### WORK ITEM:
Give only the number of lines in the records below that contain the word "from".

### Data records:

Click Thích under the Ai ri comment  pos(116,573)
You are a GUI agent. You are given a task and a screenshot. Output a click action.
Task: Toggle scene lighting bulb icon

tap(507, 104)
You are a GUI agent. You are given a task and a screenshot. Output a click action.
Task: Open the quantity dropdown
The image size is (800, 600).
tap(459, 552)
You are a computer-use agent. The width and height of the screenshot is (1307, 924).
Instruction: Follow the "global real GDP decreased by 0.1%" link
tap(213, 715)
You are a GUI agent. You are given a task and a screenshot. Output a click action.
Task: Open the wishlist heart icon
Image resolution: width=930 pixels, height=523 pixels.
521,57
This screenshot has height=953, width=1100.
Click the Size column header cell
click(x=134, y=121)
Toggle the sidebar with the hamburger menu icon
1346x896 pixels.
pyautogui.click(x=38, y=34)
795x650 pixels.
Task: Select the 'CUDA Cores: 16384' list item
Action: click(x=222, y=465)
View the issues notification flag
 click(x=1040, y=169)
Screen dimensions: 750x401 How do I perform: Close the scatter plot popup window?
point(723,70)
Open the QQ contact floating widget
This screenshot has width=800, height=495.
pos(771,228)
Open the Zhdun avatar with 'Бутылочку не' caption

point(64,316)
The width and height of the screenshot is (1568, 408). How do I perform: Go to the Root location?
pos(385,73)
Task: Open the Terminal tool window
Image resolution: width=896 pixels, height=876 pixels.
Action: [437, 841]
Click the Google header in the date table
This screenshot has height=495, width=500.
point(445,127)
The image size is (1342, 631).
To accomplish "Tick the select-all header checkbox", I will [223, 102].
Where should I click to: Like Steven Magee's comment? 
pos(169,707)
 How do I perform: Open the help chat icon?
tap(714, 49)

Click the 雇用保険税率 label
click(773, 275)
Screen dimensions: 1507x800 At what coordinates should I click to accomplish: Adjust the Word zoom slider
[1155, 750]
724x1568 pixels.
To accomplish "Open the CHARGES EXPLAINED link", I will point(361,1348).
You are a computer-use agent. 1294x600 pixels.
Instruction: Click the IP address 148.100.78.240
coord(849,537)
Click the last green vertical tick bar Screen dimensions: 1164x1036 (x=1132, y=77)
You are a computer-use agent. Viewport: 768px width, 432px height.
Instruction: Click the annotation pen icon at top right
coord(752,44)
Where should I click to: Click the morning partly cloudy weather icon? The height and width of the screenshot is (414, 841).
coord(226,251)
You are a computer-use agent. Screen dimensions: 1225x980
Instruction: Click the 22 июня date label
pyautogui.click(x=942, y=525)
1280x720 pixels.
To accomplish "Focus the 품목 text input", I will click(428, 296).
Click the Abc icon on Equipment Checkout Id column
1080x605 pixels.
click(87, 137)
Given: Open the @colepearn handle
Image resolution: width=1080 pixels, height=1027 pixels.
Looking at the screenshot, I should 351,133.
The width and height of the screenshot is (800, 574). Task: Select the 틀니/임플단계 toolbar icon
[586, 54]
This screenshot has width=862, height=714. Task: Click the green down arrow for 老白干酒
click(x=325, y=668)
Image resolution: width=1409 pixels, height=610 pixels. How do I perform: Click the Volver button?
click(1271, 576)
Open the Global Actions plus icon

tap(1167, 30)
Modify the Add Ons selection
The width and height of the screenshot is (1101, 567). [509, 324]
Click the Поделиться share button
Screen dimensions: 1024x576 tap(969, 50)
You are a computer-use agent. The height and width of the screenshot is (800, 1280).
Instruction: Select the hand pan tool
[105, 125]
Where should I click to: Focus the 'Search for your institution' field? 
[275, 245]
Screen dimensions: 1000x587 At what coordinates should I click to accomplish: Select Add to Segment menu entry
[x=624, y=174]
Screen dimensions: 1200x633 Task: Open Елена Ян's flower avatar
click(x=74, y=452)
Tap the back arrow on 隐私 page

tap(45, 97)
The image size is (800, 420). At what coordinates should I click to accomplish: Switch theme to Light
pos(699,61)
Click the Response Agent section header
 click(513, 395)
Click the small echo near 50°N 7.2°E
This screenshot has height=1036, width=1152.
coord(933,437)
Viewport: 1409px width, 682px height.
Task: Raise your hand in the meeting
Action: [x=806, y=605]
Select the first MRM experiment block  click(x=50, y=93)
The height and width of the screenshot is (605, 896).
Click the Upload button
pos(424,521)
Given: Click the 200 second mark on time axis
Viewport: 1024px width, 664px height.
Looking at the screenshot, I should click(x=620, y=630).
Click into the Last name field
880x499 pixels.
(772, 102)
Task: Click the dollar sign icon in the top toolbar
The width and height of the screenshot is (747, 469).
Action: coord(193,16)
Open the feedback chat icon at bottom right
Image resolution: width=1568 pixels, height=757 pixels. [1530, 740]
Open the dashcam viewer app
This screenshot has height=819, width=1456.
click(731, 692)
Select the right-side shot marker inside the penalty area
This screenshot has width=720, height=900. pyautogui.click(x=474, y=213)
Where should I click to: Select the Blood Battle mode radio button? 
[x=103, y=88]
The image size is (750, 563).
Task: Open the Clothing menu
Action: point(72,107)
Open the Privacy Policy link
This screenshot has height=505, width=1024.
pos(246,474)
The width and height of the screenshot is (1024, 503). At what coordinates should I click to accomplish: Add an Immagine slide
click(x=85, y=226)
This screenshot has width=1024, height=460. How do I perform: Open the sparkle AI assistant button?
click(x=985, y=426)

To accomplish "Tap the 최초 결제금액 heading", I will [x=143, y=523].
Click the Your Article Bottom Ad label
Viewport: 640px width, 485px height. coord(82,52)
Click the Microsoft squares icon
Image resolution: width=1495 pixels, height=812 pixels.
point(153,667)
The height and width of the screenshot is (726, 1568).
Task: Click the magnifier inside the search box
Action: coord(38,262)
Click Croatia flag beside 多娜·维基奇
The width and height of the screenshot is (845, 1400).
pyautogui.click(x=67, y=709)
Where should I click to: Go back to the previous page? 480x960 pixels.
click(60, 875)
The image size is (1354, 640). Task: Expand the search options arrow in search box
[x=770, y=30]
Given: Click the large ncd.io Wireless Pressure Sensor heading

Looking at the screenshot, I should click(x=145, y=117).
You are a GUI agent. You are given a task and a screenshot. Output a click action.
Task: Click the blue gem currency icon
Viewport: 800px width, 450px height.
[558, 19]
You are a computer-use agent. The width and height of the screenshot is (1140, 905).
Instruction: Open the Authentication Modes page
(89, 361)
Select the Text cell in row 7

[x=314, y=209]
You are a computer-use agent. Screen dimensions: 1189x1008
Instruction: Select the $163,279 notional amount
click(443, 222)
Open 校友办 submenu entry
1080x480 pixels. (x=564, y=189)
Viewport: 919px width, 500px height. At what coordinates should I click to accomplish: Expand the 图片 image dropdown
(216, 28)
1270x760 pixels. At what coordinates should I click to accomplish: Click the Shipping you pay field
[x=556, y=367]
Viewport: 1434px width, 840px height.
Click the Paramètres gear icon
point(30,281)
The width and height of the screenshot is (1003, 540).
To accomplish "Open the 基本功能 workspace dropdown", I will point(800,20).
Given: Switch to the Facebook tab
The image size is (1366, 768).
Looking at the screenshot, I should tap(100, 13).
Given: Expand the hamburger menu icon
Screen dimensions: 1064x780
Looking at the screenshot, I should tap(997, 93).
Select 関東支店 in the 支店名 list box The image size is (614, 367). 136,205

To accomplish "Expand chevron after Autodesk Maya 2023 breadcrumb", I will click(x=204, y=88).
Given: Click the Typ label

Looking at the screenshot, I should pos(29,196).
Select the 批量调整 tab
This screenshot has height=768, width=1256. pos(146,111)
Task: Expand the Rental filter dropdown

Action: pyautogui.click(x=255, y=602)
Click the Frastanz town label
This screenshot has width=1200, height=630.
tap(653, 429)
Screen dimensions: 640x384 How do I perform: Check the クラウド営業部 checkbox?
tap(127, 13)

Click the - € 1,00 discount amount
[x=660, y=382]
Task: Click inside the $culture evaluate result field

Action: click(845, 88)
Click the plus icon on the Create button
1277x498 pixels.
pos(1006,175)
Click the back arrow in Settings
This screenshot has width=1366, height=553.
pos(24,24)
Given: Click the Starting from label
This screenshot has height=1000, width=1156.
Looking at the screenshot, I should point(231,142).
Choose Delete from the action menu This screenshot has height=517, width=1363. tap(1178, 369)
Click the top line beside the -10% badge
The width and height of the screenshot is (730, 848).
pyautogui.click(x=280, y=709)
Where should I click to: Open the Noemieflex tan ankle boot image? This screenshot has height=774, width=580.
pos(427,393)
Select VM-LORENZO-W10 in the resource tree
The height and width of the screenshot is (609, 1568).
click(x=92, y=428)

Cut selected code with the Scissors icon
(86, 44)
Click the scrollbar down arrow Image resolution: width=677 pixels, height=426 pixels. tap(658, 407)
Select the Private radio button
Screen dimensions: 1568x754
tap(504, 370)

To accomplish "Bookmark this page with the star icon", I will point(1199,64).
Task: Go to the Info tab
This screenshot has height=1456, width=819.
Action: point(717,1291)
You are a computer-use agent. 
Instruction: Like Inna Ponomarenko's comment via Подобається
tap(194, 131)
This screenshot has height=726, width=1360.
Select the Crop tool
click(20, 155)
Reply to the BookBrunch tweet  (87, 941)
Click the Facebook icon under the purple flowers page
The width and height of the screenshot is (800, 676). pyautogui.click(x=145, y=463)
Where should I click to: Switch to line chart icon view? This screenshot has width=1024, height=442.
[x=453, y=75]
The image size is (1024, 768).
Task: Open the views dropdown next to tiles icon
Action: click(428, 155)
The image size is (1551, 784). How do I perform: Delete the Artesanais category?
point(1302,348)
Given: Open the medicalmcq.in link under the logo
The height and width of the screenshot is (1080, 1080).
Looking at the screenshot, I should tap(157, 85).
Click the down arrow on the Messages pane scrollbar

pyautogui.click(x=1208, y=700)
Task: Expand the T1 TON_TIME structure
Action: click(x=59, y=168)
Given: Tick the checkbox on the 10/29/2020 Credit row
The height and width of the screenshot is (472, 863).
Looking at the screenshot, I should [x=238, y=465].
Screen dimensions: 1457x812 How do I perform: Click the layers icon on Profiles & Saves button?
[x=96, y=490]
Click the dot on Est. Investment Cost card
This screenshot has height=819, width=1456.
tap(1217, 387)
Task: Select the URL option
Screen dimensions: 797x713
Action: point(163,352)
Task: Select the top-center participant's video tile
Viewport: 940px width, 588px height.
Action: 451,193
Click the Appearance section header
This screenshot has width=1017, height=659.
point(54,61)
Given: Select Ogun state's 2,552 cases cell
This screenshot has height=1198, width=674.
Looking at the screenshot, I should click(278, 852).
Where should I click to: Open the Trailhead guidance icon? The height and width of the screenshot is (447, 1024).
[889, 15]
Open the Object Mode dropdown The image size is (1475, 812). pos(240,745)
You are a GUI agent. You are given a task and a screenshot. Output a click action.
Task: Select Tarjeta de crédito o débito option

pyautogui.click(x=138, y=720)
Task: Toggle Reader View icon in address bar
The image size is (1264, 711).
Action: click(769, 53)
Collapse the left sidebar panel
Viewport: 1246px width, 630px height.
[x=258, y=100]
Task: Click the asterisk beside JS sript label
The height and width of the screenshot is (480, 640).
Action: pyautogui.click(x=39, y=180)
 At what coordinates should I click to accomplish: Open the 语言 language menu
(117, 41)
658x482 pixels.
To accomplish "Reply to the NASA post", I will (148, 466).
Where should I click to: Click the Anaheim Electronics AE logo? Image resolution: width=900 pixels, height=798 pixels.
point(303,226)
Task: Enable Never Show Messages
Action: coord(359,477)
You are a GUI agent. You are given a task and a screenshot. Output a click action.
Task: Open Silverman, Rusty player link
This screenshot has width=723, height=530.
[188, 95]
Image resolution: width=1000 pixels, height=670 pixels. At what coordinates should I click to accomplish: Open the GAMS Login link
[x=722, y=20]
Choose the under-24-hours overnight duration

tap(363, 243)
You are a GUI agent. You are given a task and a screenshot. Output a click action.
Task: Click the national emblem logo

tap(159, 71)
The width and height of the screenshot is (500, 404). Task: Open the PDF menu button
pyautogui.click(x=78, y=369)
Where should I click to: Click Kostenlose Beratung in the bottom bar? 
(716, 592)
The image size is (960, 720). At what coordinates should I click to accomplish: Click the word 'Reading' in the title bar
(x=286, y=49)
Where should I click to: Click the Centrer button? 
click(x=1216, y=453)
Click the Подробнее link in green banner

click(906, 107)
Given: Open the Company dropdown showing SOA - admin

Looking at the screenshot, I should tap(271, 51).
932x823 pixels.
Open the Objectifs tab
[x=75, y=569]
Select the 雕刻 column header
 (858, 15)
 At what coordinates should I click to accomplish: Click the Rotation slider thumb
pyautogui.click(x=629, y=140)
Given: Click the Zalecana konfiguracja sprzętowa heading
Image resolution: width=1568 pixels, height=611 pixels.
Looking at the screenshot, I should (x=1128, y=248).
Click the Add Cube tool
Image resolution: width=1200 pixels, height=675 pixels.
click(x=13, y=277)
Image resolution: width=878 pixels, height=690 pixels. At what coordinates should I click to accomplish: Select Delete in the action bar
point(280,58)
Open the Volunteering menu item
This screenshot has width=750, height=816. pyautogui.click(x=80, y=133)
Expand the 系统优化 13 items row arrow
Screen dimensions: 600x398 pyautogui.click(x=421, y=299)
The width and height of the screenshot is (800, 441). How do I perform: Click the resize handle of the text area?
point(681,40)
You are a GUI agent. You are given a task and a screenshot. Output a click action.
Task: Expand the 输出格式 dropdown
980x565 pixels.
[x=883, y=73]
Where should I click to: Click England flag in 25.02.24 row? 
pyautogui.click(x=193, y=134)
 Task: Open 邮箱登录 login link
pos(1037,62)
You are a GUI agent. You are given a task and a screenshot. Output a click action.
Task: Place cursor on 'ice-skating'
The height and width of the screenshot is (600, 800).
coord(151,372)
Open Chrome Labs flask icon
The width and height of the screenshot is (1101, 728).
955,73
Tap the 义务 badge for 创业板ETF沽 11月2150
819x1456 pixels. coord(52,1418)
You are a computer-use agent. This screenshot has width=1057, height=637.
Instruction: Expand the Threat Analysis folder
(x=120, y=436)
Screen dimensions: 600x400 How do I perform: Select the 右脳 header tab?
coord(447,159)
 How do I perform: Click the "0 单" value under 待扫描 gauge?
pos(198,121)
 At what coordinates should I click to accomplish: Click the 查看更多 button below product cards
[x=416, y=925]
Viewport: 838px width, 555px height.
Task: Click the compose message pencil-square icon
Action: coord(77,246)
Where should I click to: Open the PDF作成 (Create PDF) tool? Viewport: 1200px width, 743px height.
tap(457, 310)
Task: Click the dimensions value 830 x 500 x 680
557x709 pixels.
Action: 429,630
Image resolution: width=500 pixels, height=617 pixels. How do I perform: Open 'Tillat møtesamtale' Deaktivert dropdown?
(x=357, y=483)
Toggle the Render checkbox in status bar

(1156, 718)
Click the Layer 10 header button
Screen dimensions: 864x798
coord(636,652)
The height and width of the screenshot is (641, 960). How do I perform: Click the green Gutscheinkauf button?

### PROBLEM SOLUTION:
2